As expected, the Phase 88 sounded identical to the EWS 88MT, and provided similar audio quality to quite a few other soundcards such as M Audio's Delta 66, Terratec's EWX 24/96 and DMX 6Fire, and Edirol's DA2496, all of which use identical converters. Others including Echo's Mia and M Audio's Audiophile 2496 use the AK4528, which provides them with marginally lower background noise levels, but the differences can be small in practice. Compared with my own Echo Mia I could hear some background digital noise from the Phase 88 when I really whacked up my monitor levels, but this was nearly inaudible at normal monitoring levels.
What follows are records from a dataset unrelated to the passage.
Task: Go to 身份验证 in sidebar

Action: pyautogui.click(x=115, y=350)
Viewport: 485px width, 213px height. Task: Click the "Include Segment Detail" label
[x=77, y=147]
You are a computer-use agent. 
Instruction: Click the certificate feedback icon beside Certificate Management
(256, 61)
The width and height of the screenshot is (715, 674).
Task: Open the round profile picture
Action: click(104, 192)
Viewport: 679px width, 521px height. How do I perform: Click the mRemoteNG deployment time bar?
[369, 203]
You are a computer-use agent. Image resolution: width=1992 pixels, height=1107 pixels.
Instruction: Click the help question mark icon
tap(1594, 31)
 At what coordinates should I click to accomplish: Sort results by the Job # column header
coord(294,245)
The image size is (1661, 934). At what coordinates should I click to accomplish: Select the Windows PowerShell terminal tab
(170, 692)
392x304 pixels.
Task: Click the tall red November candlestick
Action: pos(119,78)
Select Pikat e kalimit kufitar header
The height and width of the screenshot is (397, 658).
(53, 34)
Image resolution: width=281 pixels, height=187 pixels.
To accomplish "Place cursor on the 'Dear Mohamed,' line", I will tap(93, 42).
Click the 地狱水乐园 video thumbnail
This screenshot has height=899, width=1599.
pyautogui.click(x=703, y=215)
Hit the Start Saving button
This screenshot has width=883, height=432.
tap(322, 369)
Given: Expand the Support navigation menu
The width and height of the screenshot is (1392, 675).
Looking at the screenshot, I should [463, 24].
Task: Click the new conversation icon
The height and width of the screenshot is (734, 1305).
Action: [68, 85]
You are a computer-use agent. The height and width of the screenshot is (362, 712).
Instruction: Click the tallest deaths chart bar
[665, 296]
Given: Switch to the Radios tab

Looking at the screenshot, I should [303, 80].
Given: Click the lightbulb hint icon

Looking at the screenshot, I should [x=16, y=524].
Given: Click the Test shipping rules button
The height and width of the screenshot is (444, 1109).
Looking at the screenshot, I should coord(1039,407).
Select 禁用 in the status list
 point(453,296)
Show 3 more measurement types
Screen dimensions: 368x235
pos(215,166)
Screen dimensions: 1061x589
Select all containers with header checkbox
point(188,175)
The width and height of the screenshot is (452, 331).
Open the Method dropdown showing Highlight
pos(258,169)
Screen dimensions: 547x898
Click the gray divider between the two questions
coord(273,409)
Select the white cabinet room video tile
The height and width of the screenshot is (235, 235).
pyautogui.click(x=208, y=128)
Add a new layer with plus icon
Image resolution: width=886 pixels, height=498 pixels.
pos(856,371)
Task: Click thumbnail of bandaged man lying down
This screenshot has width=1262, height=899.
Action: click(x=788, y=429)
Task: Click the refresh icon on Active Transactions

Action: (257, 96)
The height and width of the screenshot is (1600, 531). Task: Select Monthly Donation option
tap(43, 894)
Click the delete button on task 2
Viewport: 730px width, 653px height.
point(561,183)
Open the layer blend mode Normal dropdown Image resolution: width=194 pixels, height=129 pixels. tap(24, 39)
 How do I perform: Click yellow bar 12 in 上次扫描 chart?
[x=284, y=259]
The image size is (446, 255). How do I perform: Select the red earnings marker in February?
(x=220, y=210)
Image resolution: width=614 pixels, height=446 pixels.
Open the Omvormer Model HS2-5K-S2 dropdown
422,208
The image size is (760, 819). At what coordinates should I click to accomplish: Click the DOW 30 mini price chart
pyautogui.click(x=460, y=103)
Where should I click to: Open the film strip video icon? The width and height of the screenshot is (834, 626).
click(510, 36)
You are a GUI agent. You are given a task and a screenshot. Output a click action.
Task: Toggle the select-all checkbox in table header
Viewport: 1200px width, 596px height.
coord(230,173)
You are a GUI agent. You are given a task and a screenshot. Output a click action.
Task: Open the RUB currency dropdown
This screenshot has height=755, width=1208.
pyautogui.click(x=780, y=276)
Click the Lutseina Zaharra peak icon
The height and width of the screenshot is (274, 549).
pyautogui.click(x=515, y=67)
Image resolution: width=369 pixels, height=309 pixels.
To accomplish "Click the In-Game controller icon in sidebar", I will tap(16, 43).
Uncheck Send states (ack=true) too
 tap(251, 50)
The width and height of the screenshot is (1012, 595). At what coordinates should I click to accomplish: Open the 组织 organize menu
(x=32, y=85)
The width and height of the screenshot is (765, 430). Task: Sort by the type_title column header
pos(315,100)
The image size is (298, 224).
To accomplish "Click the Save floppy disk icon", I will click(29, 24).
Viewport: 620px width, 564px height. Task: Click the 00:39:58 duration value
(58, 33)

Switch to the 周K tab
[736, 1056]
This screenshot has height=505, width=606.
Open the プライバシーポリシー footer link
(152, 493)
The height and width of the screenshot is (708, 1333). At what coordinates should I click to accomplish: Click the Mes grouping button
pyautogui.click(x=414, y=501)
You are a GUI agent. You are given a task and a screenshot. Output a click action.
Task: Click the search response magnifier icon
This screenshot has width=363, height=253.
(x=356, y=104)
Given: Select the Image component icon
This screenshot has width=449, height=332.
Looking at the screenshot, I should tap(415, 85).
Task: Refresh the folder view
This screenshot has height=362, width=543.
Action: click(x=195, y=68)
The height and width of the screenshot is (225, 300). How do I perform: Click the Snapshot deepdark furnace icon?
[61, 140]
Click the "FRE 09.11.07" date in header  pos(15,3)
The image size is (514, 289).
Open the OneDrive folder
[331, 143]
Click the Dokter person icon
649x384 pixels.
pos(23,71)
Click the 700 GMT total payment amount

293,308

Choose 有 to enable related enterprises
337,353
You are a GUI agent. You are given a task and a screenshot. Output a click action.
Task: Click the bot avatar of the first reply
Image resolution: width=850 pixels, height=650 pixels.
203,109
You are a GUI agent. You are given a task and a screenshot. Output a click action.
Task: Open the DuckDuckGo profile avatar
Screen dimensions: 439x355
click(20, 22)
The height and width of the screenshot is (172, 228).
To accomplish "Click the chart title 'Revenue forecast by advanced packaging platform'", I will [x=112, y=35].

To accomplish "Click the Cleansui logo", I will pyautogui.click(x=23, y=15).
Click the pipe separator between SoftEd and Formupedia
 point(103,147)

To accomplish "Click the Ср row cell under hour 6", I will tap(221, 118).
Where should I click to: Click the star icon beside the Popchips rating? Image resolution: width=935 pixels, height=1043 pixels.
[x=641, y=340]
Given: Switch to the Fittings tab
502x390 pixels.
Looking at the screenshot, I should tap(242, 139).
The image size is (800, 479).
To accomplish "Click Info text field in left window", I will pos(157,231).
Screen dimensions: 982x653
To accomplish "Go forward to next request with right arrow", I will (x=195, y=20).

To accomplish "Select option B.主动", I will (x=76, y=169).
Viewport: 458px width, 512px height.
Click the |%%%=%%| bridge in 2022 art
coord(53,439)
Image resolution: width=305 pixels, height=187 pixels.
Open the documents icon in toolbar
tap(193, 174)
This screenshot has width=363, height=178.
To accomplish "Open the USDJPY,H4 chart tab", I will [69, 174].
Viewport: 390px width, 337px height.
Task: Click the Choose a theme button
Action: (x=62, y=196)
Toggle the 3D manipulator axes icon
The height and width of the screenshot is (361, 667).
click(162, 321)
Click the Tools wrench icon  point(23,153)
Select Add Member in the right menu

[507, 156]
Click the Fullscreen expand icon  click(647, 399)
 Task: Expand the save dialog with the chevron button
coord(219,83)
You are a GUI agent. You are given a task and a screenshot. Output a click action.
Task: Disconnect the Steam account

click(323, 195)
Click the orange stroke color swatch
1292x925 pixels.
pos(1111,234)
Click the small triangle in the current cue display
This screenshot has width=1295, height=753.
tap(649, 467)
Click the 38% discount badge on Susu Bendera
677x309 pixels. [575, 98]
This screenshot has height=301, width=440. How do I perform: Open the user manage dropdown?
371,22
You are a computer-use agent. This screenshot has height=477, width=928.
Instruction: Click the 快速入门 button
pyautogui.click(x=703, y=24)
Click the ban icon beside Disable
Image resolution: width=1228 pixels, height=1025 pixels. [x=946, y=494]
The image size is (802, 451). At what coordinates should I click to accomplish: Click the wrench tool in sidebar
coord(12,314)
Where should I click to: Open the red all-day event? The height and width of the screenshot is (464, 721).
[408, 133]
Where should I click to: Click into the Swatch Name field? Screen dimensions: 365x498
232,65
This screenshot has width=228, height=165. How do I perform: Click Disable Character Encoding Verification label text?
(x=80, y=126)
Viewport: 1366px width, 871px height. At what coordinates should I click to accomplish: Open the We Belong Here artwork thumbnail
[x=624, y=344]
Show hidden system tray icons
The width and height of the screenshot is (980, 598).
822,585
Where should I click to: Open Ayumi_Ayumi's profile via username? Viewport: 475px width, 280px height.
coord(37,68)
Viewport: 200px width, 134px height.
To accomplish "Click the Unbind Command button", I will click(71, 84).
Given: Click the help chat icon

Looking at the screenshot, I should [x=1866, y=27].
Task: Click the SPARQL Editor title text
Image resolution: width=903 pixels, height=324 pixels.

However, this time round I had Rightmark's Audio Analyser software to check more performance aspects. This confirmed dynamic range as 95dBA at 16-bit/44.1kHz, 96dBA at 24-bit/44.1kHz, and a good 99dBA at 24-bit/96kHz. These are roughly what I measured for the EWS 88MT using a different method. Frequency response was half a dB down at a good 9Hz and over 46kHz, and THD was a very low 0.0013 percent.
I had no problems running Cubase SX 2.0.1 with the lowest 64-sample ASIO buffer setting, providing a latency of just 1.5ms at 44.1kHz (although as always, CPU overhead had more than doubled at this low setting compared with a more conservative 12ms setting). The multi-client capabilities worked well when running Cubase and Gigastudio alongside each other, and the GSIF drivers also worked flawlessly.
You need to tweak the Phase 88's setting for DMA Buffer Transfer Latency to get the best results with Sonar, and after some experimentation I managed to run with the lowest 1ms Control Panel setting for this. You need to re-run Sonar 's Wave Profiler after each change, but I eventually managed an excellent effective latency inside Sonar of just 2ms.
It may have a new logo, a new colour scheme, and a new PCI soundcard design, but in the audio department the Phase 88 is still essentially the ever-popular EWS 88MT barring a few small changes for the better. As such, it's just as good as its predecessor, providing a straightforward and reliable collection of eight analogue inputs and outputs, plus co-axial digital and MIDI I/O at an excellent price.
Its closest competitor is probably M Audio's 1010LT at the slightly cheaper price of about £249, which does provide two additional mic preamps and word clock I/O, but doesn't have the smart breakout box containing external converters, instead using a clutch of flying cables. However, they both have very similar audio quality.
Terratec hadn't released Mac OS X drivers for the Phase 88 as I finished this review, but it looks from the manual as if multi-card support may not be forthcoming for these, while OS 9.x drivers may not appear at all (although I doubt that any Mac user buying a new soundcard will worry unduly about this). However, for PC users the Phase 88 already has mature and reliable drivers with excellent performance. It may not provide 192kHz support, but this is irrelevant to most musicians. What it does provide is good-quality audio at up to 24-bit/96kHz, especially considering its price, and with today's faster computers it can now achieve lower latencies than when I reviewed its predecessor. Sounds good to me!